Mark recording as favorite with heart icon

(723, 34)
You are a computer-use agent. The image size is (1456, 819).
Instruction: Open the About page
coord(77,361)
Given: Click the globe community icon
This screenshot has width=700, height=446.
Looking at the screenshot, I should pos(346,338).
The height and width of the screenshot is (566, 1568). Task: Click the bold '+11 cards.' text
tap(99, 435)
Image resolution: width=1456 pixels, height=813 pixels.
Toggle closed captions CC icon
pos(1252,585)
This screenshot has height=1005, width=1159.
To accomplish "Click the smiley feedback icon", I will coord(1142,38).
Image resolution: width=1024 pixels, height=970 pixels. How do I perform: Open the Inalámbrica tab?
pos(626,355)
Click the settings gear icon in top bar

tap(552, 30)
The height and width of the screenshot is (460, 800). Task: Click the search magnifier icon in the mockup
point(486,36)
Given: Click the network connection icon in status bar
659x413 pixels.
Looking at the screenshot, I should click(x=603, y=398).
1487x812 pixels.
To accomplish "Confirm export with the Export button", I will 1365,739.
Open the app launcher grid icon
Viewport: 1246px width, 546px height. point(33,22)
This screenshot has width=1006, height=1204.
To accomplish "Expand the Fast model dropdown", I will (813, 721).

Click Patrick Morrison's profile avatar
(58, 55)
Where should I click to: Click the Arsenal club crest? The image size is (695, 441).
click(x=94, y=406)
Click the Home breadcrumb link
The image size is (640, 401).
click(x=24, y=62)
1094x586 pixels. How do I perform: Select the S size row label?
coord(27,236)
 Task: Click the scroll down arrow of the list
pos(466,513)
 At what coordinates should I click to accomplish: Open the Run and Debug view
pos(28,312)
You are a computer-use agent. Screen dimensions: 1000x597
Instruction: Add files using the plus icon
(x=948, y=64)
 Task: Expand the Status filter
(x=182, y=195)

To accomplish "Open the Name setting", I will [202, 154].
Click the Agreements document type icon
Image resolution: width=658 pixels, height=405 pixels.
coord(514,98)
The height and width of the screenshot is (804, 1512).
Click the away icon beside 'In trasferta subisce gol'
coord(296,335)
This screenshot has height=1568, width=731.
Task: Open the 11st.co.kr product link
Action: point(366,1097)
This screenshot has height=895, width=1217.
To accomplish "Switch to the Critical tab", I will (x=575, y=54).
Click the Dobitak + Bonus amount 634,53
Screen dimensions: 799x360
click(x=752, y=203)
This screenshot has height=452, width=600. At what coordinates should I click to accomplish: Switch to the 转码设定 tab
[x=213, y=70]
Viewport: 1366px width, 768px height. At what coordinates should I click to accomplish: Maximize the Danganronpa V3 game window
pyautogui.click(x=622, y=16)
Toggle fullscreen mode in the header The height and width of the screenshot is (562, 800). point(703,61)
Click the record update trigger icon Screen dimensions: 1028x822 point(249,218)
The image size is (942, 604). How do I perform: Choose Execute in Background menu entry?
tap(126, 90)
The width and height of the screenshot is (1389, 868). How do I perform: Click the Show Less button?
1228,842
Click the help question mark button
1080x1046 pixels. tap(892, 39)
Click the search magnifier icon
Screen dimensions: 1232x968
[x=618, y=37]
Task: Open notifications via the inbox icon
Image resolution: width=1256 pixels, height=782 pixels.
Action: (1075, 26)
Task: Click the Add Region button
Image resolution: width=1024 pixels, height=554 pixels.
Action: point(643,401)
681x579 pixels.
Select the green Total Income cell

**********

■ **Aim of the task**
Copy all of the items above verbatim, line for line.

■ **Solved exercise**
Mark recording as favorite with heart icon

(723, 34)
You are a computer-use agent. The image size is (1456, 819).
Instruction: Open the About page
coord(77,361)
Given: Click the globe community icon
This screenshot has width=700, height=446.
Looking at the screenshot, I should pos(346,338).
The height and width of the screenshot is (566, 1568). Task: Click the bold '+11 cards.' text
tap(99, 435)
Image resolution: width=1456 pixels, height=813 pixels.
Toggle closed captions CC icon
pos(1252,585)
This screenshot has height=1005, width=1159.
To accomplish "Click the smiley feedback icon", I will coord(1142,38).
Image resolution: width=1024 pixels, height=970 pixels. How do I perform: Open the Inalámbrica tab?
pos(626,355)
Click the settings gear icon in top bar

tap(552, 30)
The height and width of the screenshot is (460, 800). Task: Click the search magnifier icon in the mockup
point(486,36)
Given: Click the network connection icon in status bar
659x413 pixels.
Looking at the screenshot, I should click(x=603, y=398).
1487x812 pixels.
To accomplish "Confirm export with the Export button", I will 1365,739.
Open the app launcher grid icon
Viewport: 1246px width, 546px height. point(33,22)
This screenshot has width=1006, height=1204.
To accomplish "Expand the Fast model dropdown", I will (813, 721).

Click Patrick Morrison's profile avatar
(58, 55)
Where should I click to: Click the Arsenal club crest? The image size is (695, 441).
click(x=94, y=406)
Click the Home breadcrumb link
The image size is (640, 401).
click(x=24, y=62)
1094x586 pixels. How do I perform: Select the S size row label?
coord(27,236)
 Task: Click the scroll down arrow of the list
pos(466,513)
 At what coordinates should I click to accomplish: Open the Run and Debug view
pos(28,312)
You are a computer-use agent. Screen dimensions: 1000x597
Instruction: Add files using the plus icon
(x=948, y=64)
 Task: Expand the Status filter
(x=182, y=195)

To accomplish "Open the Name setting", I will [202, 154].
Click the Agreements document type icon
Image resolution: width=658 pixels, height=405 pixels.
coord(514,98)
The height and width of the screenshot is (804, 1512).
Click the away icon beside 'In trasferta subisce gol'
coord(296,335)
This screenshot has height=1568, width=731.
Task: Open the 11st.co.kr product link
Action: point(366,1097)
This screenshot has height=895, width=1217.
To accomplish "Switch to the Critical tab", I will (x=575, y=54).
Click the Dobitak + Bonus amount 634,53
Screen dimensions: 799x360
click(x=752, y=203)
This screenshot has height=452, width=600. At what coordinates should I click to accomplish: Switch to the 转码设定 tab
[x=213, y=70]
Viewport: 1366px width, 768px height. At what coordinates should I click to accomplish: Maximize the Danganronpa V3 game window
pyautogui.click(x=622, y=16)
Toggle fullscreen mode in the header The height and width of the screenshot is (562, 800). point(703,61)
Click the record update trigger icon Screen dimensions: 1028x822 point(249,218)
The image size is (942, 604). How do I perform: Choose Execute in Background menu entry?
tap(126, 90)
The width and height of the screenshot is (1389, 868). How do I perform: Click the Show Less button?
1228,842
Click the help question mark button
1080x1046 pixels. tap(892, 39)
Click the search magnifier icon
Screen dimensions: 1232x968
[x=618, y=37]
Task: Open notifications via the inbox icon
Image resolution: width=1256 pixels, height=782 pixels.
Action: (1075, 26)
Task: Click the Add Region button
Image resolution: width=1024 pixels, height=554 pixels.
Action: point(643,401)
681x579 pixels.
Select the green Total Income cell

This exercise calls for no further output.